Print the lines in the listing below that fall between the line with "is (620, 463)." and the line with "Screen dimensions: 786x822", those two lines included, exactly as they stand and with nothing else.

*** PROVIDED DATA

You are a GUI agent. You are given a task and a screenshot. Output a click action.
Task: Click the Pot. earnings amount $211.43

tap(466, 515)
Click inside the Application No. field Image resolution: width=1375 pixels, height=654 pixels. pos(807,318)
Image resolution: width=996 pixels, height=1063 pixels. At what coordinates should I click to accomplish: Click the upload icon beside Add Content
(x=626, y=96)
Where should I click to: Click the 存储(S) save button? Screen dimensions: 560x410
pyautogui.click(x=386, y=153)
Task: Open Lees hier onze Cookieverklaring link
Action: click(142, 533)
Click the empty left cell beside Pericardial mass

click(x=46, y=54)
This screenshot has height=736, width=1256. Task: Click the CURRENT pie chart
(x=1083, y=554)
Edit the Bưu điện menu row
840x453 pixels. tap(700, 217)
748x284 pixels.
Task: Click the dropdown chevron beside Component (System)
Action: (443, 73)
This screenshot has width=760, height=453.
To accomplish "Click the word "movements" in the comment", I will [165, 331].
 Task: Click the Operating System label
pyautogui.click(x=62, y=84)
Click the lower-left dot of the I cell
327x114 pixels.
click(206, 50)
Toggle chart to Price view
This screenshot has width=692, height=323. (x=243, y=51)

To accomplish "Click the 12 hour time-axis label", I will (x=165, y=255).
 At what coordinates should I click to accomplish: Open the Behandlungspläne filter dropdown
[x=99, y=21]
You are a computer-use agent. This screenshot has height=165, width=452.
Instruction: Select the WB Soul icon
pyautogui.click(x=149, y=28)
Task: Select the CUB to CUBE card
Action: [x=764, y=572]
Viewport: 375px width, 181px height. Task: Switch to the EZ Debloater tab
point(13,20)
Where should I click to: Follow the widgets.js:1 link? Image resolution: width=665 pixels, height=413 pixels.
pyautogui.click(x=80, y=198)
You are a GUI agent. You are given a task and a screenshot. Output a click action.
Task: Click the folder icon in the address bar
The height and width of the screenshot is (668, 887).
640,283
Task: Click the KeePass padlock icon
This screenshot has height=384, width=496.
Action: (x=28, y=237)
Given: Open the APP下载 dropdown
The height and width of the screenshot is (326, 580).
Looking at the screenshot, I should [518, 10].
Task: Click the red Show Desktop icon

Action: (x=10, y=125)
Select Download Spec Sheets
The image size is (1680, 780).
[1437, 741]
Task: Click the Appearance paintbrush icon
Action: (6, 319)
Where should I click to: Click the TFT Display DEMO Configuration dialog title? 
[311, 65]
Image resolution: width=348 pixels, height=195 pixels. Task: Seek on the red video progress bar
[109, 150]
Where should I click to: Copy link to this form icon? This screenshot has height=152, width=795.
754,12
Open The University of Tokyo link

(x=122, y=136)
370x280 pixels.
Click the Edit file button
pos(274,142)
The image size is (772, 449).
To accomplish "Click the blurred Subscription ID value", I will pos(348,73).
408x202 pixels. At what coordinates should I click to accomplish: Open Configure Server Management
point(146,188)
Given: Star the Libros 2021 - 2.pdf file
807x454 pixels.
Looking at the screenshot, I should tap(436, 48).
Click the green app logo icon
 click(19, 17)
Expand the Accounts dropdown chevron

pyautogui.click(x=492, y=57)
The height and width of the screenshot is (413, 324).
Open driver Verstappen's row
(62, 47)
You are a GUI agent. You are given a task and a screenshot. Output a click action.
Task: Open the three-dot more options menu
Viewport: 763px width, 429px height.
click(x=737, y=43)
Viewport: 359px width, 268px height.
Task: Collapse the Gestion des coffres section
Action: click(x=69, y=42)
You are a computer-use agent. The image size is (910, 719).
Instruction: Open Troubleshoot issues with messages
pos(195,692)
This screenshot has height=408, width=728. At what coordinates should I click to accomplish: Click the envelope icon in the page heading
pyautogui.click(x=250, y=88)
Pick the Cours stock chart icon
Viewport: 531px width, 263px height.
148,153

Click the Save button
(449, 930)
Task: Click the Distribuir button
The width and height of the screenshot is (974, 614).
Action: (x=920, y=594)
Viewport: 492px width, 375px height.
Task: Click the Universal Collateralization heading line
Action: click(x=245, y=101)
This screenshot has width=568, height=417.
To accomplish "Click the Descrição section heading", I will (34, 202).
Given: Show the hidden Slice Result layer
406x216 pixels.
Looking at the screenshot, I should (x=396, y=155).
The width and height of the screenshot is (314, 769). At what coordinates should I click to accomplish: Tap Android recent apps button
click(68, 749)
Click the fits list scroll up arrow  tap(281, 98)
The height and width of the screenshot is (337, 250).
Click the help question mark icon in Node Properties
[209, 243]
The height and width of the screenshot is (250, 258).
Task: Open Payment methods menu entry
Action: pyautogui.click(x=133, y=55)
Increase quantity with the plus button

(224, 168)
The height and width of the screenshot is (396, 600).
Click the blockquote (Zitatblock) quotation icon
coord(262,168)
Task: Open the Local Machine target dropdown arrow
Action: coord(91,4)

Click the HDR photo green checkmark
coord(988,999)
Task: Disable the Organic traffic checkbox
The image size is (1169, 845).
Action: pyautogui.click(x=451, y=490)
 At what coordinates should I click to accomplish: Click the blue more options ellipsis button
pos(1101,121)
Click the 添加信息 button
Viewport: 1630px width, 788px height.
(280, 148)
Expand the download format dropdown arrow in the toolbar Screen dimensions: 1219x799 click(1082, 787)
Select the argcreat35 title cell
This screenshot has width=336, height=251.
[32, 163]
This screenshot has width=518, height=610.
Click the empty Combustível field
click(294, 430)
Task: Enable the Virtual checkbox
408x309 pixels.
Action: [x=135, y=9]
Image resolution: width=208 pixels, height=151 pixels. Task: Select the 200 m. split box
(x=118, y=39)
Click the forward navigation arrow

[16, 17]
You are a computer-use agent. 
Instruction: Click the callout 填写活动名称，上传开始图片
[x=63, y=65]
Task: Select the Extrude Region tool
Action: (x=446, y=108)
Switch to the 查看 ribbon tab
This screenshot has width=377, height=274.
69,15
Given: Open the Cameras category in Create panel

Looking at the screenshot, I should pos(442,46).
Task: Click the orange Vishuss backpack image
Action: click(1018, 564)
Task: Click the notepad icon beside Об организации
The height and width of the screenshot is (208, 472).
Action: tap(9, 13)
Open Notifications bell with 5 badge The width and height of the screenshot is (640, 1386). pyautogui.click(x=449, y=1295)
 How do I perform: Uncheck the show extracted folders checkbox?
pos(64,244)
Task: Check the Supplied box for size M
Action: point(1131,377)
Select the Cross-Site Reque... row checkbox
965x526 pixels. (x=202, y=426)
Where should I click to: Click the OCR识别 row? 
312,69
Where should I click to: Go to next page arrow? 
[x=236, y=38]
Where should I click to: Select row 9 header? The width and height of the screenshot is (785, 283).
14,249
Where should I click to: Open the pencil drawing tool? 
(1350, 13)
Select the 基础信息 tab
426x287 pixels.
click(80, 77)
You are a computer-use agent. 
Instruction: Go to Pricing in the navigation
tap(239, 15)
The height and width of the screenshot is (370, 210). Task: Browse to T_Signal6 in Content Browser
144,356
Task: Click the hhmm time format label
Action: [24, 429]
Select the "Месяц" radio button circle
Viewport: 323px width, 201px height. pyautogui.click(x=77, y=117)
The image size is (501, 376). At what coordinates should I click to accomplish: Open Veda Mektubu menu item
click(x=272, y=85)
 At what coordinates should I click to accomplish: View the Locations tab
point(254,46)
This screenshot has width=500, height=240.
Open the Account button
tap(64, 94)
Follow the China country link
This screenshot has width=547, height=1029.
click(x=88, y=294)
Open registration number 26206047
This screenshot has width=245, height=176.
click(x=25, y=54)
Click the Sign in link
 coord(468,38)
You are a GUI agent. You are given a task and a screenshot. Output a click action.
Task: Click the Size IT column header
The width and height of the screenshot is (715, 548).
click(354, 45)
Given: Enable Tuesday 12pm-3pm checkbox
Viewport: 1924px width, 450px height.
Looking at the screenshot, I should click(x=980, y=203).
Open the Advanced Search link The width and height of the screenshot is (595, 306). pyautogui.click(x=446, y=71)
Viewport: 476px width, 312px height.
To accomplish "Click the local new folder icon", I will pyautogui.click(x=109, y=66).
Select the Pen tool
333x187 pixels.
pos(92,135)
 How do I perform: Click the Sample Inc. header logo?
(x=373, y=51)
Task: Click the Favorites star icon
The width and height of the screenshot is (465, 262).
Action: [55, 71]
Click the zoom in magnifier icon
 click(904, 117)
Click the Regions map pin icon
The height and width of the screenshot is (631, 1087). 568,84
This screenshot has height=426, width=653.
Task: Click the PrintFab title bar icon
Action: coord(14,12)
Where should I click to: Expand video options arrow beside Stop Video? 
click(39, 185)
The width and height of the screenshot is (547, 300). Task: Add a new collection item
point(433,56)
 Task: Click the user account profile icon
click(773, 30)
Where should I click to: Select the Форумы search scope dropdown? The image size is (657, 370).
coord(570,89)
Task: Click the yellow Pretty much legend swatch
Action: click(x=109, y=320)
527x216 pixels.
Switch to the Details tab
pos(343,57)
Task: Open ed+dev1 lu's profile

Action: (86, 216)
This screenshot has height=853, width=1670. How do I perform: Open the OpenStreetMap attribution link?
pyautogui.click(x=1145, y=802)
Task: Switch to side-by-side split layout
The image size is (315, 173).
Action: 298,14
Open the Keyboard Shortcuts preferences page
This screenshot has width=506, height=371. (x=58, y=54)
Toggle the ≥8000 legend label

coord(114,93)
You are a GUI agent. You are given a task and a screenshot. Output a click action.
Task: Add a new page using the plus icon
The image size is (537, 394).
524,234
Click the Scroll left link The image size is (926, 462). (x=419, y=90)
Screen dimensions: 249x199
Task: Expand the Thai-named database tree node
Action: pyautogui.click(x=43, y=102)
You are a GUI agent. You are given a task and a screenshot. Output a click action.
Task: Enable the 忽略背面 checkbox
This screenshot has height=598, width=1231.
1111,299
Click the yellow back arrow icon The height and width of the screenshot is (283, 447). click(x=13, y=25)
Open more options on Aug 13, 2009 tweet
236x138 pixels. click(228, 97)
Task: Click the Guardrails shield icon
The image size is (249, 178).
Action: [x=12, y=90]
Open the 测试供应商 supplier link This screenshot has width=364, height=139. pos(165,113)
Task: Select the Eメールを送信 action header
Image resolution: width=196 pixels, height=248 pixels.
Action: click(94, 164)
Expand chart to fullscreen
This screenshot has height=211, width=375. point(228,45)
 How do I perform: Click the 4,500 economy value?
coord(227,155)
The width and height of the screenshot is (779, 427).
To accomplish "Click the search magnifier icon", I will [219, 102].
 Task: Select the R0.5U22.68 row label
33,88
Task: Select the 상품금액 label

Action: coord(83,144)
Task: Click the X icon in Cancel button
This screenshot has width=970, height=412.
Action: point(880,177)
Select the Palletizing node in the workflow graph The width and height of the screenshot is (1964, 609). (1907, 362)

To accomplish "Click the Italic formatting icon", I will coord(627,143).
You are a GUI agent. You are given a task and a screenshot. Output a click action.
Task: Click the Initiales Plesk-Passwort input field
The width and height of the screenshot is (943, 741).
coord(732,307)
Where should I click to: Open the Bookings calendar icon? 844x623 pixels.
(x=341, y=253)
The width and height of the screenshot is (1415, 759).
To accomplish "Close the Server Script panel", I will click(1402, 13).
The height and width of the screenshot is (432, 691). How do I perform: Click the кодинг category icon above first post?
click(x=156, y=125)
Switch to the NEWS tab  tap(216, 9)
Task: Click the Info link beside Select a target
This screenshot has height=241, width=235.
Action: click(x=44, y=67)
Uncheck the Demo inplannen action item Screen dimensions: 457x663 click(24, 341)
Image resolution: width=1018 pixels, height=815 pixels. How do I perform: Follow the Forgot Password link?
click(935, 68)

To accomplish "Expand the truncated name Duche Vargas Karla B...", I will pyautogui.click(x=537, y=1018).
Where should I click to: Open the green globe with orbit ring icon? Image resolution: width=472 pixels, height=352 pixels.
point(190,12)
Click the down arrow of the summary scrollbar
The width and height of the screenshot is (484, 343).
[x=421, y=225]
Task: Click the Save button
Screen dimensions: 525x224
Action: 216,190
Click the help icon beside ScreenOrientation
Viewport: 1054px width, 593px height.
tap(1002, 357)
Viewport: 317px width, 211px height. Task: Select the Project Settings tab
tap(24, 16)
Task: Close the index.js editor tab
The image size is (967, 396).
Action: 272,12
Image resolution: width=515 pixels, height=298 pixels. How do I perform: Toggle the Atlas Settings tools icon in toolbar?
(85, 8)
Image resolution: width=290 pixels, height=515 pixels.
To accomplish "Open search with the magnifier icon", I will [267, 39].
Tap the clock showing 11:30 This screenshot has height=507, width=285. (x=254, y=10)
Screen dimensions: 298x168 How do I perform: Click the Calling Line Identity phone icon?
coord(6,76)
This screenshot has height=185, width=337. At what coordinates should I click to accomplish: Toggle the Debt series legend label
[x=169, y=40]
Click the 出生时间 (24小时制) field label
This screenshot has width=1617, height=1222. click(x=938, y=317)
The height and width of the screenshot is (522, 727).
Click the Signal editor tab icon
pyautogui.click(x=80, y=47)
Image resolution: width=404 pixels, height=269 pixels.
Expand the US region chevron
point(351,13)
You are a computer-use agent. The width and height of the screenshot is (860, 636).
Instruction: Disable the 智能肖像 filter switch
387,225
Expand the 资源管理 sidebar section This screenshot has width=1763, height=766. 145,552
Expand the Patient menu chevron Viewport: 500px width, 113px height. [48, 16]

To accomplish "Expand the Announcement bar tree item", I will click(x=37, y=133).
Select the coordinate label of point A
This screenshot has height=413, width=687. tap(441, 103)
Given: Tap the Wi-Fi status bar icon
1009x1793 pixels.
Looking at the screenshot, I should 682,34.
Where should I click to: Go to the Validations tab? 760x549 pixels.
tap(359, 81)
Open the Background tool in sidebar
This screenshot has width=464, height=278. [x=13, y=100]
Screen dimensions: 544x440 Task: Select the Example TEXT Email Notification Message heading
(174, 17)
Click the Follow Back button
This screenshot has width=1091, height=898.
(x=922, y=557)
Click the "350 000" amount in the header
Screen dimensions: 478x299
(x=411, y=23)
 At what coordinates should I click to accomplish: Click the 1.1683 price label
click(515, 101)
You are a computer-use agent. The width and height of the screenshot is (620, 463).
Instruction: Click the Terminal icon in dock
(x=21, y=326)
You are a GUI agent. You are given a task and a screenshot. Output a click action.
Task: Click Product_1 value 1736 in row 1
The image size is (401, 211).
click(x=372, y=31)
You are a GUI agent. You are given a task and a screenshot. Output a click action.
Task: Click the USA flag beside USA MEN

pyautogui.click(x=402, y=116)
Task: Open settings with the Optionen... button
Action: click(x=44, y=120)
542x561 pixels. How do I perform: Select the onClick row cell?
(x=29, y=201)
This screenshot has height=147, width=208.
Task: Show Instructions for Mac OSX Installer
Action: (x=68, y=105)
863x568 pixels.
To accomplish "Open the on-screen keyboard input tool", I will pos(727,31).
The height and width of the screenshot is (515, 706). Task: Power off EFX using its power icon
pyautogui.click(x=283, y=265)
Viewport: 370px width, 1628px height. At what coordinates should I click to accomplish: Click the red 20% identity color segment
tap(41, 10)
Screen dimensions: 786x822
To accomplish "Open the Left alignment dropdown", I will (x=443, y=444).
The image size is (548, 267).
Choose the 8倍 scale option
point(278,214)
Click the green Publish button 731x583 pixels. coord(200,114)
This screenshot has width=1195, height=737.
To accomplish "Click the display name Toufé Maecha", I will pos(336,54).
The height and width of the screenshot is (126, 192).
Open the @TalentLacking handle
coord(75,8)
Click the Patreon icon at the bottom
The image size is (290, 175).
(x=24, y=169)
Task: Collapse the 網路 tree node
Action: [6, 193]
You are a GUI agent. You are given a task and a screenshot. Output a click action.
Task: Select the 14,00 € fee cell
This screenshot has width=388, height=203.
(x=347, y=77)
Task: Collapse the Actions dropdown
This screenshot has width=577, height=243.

******

### ANSWER TO THE EXERCISE
You are a computer-use agent. The width and height of the screenshot is (620, 463).
Instruction: Click the Terminal icon in dock
(x=21, y=326)
You are a GUI agent. You are given a task and a screenshot. Output a click action.
Task: Click Product_1 value 1736 in row 1
The image size is (401, 211).
click(x=372, y=31)
You are a GUI agent. You are given a task and a screenshot. Output a click action.
Task: Click the USA flag beside USA MEN

pyautogui.click(x=402, y=116)
Task: Open settings with the Optionen... button
Action: click(x=44, y=120)
542x561 pixels. How do I perform: Select the onClick row cell?
(x=29, y=201)
This screenshot has height=147, width=208.
Task: Show Instructions for Mac OSX Installer
Action: (x=68, y=105)
863x568 pixels.
To accomplish "Open the on-screen keyboard input tool", I will pos(727,31).
The height and width of the screenshot is (515, 706). Task: Power off EFX using its power icon
pyautogui.click(x=283, y=265)
Viewport: 370px width, 1628px height. At what coordinates should I click to accomplish: Click the red 20% identity color segment
tap(41, 10)
Screen dimensions: 786x822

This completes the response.